Wednesday, March 27, 2013

Reading apache web logs

Reading apache web logs


Whether you're dealing with web server difficulties or just want to see what apache is up to, your best bet is to look in its logs.




Keeping tabs on your web server


Sooner or later you'll want to know more about what your web server is up to. Luckily, apache (like many other server applications) keeps a diary of sorts called a "log".

Well, actually, more than one log, so the analogy isn't terribly good. Unless you think of your web server as a very organized diary-writer, maintaining different diaries for different kinds of events that have happened throughout the day.

Still not a great analogy, but it will do. In plainer terms: Logs are where apache records events like visitors to your site and problems it's encountered.

By default apache writes stuff about its activities in two types of logs — the error log and the access log.

Error log


The error log is where your web server records anything it doesn't think is quite right. Much of the time what gets recorded there are actual errors, like a visiting web client requesting a file that doesn't exist. Sometimes you'll also see warnings in there that don't indicate that a problem has occurred yet, but advise you that a particular event or configuration could cause problems later.

If you're having trouble with your web server this is the place to go first. For example, if you try to start your web server and it fails without telling you anything on the command line, it may be recording a reason in its error log.
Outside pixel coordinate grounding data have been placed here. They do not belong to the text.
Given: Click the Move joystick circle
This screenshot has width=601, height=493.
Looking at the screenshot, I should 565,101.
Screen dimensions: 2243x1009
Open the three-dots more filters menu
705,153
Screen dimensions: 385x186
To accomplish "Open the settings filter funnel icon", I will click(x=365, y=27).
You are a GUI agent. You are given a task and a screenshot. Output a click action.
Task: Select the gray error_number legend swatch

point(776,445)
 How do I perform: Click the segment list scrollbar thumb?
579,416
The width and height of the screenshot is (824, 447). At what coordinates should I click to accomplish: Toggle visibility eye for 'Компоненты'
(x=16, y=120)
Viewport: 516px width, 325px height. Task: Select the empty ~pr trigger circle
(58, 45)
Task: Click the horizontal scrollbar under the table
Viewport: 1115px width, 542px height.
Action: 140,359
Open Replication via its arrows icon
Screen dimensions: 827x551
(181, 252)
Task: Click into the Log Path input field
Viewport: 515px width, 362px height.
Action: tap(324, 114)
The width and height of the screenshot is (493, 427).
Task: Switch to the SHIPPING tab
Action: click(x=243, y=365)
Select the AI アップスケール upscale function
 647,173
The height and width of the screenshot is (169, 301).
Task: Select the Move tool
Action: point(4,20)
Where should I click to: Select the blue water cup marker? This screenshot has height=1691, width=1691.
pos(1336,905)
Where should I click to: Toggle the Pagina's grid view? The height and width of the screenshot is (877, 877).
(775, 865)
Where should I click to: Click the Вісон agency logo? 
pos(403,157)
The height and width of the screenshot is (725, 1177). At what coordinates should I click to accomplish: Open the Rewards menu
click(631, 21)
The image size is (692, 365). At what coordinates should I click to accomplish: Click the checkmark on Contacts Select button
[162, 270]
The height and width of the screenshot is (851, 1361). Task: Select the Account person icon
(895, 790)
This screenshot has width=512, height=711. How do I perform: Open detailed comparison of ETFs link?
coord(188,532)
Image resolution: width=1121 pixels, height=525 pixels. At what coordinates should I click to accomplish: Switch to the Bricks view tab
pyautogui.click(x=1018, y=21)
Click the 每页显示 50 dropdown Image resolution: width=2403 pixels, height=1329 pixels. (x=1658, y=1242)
There you may find out about a misconfiguration or learn that it couldn't bind to the address or port it's configured for (possibly because some other program is already using the port).

Access log


The access log is where your web server records all the visitors to your site. There you can see what files users are accessing, how the web server responded to requests, and other information like what kind of web browsers visitors are using.

The access log can be used with programs called "traffic analyzers" to track the site's usage over time.

It can also be used to watch for unusual client behaviors that indicate someone is looking for a vulnerability they can exploit to hack your machine. If someone is sending unusual requests to an application you're running on your web server (like phpmyadmin or WordPress), it's usually a good idea to make sure you're running the latest version of the software.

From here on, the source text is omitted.